A new S&P Global Market Intelligence data report found that global private equity deal value and volume fell year over year in March. Deal value was down 37.1% year over year and overall private equity entries for the month totaled $63.42 billion, compared to $100.86 billion in the same period a year ago, according to the report.
Courtesy of S&P Global Market Intelligence
A global survey by Alludo, a technology company, gauges the current state of neurodiversity in the workplace. The company surveyed and interviewed nearly 1,000 neurodivergent individuals from several countries about their experiences, what they bring to the table and the obstacles they face. "Neurodivergent individuals offer a wealth of unrecognized, underappreciated characteristics and capabilities that deliver a competitive advantage for organizations of all sizes across all industries," according to Alludo.

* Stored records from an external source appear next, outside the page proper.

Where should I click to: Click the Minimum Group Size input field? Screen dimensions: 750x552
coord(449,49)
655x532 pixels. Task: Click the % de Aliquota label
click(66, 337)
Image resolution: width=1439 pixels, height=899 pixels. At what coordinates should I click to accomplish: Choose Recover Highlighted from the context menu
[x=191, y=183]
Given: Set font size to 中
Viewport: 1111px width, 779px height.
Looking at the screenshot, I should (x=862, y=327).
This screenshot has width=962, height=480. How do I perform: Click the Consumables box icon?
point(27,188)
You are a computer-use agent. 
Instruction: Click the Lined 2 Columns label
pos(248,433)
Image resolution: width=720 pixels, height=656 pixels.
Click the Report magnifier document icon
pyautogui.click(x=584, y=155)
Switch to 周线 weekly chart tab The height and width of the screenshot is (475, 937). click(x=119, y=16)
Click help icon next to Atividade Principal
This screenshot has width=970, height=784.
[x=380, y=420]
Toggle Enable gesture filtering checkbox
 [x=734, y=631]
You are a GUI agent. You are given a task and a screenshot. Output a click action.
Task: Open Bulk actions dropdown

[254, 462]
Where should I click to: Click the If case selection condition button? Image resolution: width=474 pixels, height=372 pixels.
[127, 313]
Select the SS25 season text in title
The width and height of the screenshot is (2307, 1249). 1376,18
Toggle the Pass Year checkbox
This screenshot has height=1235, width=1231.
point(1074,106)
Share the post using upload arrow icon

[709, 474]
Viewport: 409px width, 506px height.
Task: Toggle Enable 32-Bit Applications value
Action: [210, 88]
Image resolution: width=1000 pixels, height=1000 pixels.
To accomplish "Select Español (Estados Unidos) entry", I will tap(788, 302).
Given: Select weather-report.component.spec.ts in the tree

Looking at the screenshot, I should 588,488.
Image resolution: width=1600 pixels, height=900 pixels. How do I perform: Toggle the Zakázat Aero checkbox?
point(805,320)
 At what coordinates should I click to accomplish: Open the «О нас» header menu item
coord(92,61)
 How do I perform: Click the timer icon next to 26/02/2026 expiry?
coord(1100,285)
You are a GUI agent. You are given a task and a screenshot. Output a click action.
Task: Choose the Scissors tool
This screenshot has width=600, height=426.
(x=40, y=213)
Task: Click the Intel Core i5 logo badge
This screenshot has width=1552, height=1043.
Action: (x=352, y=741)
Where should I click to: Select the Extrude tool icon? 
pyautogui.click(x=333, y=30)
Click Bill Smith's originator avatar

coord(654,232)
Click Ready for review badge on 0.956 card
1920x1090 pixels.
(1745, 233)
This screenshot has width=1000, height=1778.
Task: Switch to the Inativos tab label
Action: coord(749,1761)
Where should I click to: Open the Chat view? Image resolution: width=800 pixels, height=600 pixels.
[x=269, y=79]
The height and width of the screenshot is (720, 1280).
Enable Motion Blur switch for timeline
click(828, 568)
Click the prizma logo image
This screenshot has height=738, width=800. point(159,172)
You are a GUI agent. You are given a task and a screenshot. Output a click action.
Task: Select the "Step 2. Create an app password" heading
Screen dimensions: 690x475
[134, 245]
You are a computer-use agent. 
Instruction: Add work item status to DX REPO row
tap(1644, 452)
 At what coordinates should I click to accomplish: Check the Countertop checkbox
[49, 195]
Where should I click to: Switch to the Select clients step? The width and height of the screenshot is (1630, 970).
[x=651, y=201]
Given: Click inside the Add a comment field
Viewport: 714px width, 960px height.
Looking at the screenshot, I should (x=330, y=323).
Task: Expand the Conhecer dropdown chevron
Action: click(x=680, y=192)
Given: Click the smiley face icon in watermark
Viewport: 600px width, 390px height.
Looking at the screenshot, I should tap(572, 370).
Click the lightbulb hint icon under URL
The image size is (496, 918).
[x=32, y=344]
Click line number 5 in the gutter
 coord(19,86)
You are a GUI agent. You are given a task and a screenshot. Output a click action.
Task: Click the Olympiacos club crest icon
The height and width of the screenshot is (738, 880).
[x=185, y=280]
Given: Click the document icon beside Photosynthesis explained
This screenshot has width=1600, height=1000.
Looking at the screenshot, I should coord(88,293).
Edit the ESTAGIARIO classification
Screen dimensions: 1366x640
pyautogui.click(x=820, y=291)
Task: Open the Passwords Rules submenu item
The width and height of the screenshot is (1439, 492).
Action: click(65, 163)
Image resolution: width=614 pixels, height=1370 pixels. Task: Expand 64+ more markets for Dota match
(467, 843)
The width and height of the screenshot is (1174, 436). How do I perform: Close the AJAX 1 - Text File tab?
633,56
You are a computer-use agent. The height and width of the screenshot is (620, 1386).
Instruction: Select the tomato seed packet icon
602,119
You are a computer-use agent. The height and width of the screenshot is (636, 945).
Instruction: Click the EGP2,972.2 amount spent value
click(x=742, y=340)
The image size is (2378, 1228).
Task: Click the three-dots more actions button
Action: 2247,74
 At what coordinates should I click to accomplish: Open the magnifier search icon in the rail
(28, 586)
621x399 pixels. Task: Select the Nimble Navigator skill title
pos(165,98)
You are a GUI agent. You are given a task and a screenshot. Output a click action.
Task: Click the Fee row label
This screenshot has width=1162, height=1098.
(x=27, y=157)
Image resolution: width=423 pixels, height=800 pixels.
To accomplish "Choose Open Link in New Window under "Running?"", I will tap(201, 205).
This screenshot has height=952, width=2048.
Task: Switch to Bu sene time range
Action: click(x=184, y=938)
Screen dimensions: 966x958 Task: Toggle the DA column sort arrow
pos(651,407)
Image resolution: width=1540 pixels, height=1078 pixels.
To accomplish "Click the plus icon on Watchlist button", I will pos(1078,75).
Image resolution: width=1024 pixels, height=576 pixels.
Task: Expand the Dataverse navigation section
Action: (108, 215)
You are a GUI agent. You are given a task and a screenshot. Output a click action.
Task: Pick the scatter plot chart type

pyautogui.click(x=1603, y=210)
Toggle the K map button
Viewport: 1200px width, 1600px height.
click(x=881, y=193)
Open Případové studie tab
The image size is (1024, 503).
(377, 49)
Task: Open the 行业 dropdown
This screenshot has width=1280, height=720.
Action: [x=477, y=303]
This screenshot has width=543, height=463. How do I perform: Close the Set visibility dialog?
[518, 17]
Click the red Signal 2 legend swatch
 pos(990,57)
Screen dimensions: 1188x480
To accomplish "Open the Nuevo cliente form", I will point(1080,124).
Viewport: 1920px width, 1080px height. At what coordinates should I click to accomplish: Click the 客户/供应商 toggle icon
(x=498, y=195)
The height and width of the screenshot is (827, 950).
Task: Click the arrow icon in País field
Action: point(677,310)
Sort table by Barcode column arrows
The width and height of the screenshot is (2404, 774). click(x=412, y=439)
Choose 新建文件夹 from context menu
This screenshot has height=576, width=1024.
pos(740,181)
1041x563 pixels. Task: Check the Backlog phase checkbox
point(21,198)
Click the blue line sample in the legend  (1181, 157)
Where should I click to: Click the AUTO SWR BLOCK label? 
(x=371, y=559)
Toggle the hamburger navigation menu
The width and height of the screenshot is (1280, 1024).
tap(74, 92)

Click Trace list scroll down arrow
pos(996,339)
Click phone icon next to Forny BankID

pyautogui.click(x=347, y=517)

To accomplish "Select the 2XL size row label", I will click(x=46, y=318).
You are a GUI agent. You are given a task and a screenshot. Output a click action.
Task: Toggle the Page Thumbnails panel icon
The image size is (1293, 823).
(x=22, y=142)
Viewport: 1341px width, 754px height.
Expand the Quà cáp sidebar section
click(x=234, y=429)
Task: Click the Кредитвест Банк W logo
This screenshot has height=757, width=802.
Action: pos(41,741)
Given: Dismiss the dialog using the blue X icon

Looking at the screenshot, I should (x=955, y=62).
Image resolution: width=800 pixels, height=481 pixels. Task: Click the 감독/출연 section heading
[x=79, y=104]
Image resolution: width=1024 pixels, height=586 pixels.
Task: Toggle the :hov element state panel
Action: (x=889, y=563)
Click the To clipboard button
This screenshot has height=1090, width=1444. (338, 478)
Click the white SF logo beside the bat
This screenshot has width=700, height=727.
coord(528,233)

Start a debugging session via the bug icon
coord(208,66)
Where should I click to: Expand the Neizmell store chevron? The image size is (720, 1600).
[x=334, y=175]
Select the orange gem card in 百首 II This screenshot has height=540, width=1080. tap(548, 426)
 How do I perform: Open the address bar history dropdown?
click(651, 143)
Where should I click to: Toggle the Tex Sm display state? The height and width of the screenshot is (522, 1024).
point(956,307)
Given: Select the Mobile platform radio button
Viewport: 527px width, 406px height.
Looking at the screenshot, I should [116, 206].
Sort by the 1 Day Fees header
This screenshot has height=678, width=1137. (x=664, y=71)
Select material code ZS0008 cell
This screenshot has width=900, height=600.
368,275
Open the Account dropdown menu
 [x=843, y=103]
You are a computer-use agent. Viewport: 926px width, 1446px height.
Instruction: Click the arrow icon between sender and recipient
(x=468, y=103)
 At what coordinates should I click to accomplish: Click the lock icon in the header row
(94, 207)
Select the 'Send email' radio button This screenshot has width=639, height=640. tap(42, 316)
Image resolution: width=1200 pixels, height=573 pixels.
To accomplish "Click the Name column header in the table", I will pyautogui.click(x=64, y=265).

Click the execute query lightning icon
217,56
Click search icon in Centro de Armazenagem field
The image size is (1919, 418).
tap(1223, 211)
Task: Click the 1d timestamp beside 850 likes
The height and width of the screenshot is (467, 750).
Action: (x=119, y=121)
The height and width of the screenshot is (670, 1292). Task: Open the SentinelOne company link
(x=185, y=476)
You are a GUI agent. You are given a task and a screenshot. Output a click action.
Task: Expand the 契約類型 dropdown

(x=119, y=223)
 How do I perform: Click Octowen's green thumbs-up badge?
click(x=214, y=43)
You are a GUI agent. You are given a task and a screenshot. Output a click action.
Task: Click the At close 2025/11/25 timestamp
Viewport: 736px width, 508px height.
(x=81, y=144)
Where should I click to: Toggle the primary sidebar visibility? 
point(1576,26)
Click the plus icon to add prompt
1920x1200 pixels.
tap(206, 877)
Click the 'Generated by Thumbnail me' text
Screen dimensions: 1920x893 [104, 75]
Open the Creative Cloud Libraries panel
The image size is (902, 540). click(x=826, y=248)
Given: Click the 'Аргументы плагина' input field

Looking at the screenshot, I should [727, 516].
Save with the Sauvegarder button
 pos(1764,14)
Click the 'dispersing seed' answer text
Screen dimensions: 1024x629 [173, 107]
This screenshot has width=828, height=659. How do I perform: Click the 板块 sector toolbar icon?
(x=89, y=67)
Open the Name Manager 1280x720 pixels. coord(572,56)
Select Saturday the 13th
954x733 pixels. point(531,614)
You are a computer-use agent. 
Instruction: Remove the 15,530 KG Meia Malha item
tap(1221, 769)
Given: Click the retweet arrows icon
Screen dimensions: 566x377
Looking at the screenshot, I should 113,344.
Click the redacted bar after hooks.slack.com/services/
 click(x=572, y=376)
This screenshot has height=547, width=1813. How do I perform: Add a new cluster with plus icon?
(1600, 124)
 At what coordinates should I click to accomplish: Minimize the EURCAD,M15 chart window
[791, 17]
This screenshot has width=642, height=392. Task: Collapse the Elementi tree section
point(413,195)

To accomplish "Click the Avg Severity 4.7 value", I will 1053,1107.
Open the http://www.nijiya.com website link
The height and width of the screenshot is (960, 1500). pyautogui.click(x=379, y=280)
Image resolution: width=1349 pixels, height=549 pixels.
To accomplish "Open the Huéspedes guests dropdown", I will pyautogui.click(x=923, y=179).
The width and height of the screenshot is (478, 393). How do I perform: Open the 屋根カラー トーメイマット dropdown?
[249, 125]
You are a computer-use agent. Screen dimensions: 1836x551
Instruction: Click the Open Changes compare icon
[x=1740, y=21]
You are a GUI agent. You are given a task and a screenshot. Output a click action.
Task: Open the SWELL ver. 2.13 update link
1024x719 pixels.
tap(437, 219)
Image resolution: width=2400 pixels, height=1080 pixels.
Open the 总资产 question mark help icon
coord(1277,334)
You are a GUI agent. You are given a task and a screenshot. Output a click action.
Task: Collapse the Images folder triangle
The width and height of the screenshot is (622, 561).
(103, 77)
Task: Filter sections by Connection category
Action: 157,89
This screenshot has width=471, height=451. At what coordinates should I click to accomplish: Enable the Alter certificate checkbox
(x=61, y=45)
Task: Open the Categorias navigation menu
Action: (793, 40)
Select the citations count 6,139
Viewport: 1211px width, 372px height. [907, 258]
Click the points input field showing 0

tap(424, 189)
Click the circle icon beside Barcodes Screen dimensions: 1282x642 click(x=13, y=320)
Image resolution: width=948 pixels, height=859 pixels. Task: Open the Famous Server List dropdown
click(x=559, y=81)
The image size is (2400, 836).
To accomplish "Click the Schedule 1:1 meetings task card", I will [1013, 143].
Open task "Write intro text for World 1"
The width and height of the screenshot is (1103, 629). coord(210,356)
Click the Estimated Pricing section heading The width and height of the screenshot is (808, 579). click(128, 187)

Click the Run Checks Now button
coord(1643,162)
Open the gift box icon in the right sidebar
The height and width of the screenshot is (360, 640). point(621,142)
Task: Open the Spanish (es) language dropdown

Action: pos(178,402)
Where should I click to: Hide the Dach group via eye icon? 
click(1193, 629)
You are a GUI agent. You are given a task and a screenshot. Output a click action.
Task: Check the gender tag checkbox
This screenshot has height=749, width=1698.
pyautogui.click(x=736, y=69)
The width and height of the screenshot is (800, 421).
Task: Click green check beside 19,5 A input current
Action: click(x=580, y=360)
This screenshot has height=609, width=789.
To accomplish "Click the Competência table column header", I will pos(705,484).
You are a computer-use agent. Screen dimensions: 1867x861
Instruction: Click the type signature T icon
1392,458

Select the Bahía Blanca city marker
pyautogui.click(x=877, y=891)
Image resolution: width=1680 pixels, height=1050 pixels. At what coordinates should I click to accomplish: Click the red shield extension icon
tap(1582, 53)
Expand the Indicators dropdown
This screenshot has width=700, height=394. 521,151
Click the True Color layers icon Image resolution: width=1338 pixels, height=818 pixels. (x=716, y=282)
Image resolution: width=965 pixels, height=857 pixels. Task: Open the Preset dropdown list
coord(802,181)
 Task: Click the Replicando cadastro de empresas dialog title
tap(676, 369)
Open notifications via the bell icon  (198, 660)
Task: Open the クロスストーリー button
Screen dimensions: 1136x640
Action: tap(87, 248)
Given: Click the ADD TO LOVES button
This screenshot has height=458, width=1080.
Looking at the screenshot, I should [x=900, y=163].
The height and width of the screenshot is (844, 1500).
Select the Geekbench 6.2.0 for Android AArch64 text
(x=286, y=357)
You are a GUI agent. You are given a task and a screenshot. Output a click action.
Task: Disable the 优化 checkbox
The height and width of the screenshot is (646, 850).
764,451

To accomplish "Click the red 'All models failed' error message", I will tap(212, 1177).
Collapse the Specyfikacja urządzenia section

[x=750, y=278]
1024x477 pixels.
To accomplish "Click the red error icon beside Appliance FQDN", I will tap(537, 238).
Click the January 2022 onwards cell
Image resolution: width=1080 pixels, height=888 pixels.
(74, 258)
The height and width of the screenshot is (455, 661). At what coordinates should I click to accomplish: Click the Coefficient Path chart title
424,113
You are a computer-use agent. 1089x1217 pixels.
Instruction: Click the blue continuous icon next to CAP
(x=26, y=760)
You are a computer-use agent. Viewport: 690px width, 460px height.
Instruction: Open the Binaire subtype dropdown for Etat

Joe Lillo was promoted to CFO at Pilot Company, a supplier of fuel and operator of travel centers in North America, effective May 30. After Berkshire Hathaway (NYSE: BRK.B) became the majority owner of Pilot Company on Jan. 31, it identified Lillo, a longtime Berkshire Hathaway executive, for the CFO role. Kevin Wills will be leaving his position as finance chief after supporting the transition. Adam Wright was named the new CEO. Lillo has been part of the Berkshire Hathaway Energy family of businesses for more than 25 years. He has expertise in enhancing financial controls, managing risk, and driving responsible value creation.
William J. Keneally was named interim CFO at RiceBran Technologies (Nasdaq: RIBT), a manufacturer of ingredients derived from rice and ancient grains, effective April 17. Keneally succeeds Todd Mitchell, who has resigned as CFO and COO to pursue a new professional opportunity. Keneally is a public company finance executive and a partner at CXO Partners, a new services firm of TechCXO. He previously served as chief accounting officer of Flutterwave, Inc., a venture-backed, African-focused technology provider.
"Avoid using free charging stations in airports, hotels, or shopping centers. Bad actors have figured out ways to use public USB ports to introduce malware and monitoring software onto devices. Carry your own charger and USB cord and use an electrical outlet instead."
—The FBI’s Denver field office said in a tweet on April 6. The office told CNBC the message was meant as an advisory, and no specific case prompted it. On its website, the FBI offers similar guidance to avoid public chargers.